Your job is to restate each entry word for word.

Dataset entries
<<<<

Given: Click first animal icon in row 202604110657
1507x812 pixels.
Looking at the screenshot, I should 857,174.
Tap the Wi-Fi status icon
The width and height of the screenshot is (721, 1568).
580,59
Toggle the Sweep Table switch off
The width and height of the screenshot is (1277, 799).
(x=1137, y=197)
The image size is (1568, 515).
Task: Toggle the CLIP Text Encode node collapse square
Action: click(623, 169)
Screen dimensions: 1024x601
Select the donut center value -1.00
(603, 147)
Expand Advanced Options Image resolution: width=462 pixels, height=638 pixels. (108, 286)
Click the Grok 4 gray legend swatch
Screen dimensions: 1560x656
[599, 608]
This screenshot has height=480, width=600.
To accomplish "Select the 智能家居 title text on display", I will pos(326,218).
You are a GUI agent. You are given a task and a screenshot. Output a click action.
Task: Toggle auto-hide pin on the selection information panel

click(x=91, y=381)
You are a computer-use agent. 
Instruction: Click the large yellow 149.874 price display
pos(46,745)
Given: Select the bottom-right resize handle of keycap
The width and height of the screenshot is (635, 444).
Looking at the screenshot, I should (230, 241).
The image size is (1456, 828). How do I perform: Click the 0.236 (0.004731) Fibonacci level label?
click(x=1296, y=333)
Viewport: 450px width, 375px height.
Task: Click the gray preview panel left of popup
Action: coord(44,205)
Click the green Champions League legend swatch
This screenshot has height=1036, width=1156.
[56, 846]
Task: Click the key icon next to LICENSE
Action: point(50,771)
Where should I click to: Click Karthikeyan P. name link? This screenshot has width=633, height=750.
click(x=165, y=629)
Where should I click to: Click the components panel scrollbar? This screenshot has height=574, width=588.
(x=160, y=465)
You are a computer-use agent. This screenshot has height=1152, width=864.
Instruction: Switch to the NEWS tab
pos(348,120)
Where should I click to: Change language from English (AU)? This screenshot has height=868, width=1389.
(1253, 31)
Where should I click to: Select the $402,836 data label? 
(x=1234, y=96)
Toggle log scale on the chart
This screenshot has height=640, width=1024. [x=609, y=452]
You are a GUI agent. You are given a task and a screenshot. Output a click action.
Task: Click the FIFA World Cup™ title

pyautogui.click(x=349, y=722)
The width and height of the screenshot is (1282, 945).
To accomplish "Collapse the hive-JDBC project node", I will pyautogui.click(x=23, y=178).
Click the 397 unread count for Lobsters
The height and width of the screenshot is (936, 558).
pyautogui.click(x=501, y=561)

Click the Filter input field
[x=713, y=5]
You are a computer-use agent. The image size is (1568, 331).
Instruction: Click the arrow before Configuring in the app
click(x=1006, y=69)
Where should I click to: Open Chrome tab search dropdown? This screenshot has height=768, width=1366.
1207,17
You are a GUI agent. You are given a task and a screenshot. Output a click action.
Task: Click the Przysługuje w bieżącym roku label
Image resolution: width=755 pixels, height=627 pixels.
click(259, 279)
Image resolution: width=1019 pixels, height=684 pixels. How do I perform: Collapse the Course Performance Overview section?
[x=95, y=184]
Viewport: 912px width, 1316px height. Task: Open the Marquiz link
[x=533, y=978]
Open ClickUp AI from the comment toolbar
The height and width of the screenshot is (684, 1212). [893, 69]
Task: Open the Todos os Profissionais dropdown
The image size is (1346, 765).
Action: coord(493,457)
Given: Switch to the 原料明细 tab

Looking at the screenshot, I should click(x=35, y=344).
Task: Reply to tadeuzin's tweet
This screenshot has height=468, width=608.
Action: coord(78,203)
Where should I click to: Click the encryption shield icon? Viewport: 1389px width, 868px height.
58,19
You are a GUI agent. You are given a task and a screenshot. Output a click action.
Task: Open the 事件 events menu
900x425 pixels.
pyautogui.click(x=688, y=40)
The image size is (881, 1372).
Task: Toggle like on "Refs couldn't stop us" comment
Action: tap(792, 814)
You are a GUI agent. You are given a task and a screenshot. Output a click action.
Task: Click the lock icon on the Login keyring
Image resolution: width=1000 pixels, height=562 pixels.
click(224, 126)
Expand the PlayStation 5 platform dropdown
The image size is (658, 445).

>>>>

Your response -
Given: Click first animal icon in row 202604110657
1507x812 pixels.
Looking at the screenshot, I should 857,174.
Tap the Wi-Fi status icon
The width and height of the screenshot is (721, 1568).
580,59
Toggle the Sweep Table switch off
The width and height of the screenshot is (1277, 799).
(x=1137, y=197)
The image size is (1568, 515).
Task: Toggle the CLIP Text Encode node collapse square
Action: click(623, 169)
Screen dimensions: 1024x601
Select the donut center value -1.00
(603, 147)
Expand Advanced Options Image resolution: width=462 pixels, height=638 pixels. (108, 286)
Click the Grok 4 gray legend swatch
Screen dimensions: 1560x656
[599, 608]
This screenshot has height=480, width=600.
To accomplish "Select the 智能家居 title text on display", I will pos(326,218).
You are a GUI agent. You are given a task and a screenshot. Output a click action.
Task: Toggle auto-hide pin on the selection information panel

click(x=91, y=381)
You are a computer-use agent. 
Instruction: Click the large yellow 149.874 price display
pos(46,745)
Given: Select the bottom-right resize handle of keycap
The width and height of the screenshot is (635, 444).
Looking at the screenshot, I should (230, 241).
The image size is (1456, 828). How do I perform: Click the 0.236 (0.004731) Fibonacci level label?
click(x=1296, y=333)
Viewport: 450px width, 375px height.
Task: Click the gray preview panel left of popup
Action: coord(44,205)
Click the green Champions League legend swatch
This screenshot has height=1036, width=1156.
[56, 846]
Task: Click the key icon next to LICENSE
Action: point(50,771)
Where should I click to: Click Karthikeyan P. name link? This screenshot has width=633, height=750.
click(x=165, y=629)
Where should I click to: Click the components panel scrollbar? This screenshot has height=574, width=588.
(x=160, y=465)
You are a computer-use agent. This screenshot has height=1152, width=864.
Instruction: Switch to the NEWS tab
pos(348,120)
Where should I click to: Change language from English (AU)? This screenshot has height=868, width=1389.
(1253, 31)
Where should I click to: Select the $402,836 data label? 
(x=1234, y=96)
Toggle log scale on the chart
This screenshot has height=640, width=1024. [x=609, y=452]
You are a GUI agent. You are given a task and a screenshot. Output a click action.
Task: Click the FIFA World Cup™ title

pyautogui.click(x=349, y=722)
The width and height of the screenshot is (1282, 945).
To accomplish "Collapse the hive-JDBC project node", I will pyautogui.click(x=23, y=178).
Click the 397 unread count for Lobsters
The height and width of the screenshot is (936, 558).
pyautogui.click(x=501, y=561)

Click the Filter input field
[x=713, y=5]
You are a computer-use agent. The image size is (1568, 331).
Instruction: Click the arrow before Configuring in the app
click(x=1006, y=69)
Where should I click to: Open Chrome tab search dropdown? This screenshot has height=768, width=1366.
1207,17
You are a GUI agent. You are given a task and a screenshot. Output a click action.
Task: Click the Przysługuje w bieżącym roku label
Image resolution: width=755 pixels, height=627 pixels.
click(259, 279)
Image resolution: width=1019 pixels, height=684 pixels. How do I perform: Collapse the Course Performance Overview section?
[x=95, y=184]
Viewport: 912px width, 1316px height. Task: Open the Marquiz link
[x=533, y=978]
Open ClickUp AI from the comment toolbar
The height and width of the screenshot is (684, 1212). [893, 69]
Task: Open the Todos os Profissionais dropdown
The image size is (1346, 765).
Action: coord(493,457)
Given: Switch to the 原料明细 tab

Looking at the screenshot, I should click(x=35, y=344).
Task: Reply to tadeuzin's tweet
This screenshot has height=468, width=608.
Action: coord(78,203)
Where should I click to: Click the encryption shield icon? Viewport: 1389px width, 868px height.
58,19
You are a GUI agent. You are given a task and a screenshot. Output a click action.
Task: Open the 事件 events menu
900x425 pixels.
pyautogui.click(x=688, y=40)
The image size is (881, 1372).
Task: Toggle like on "Refs couldn't stop us" comment
Action: tap(792, 814)
You are a GUI agent. You are given a task and a screenshot. Output a click action.
Task: Click the lock icon on the Login keyring
Image resolution: width=1000 pixels, height=562 pixels.
click(224, 126)
Expand the PlayStation 5 platform dropdown
The image size is (658, 445).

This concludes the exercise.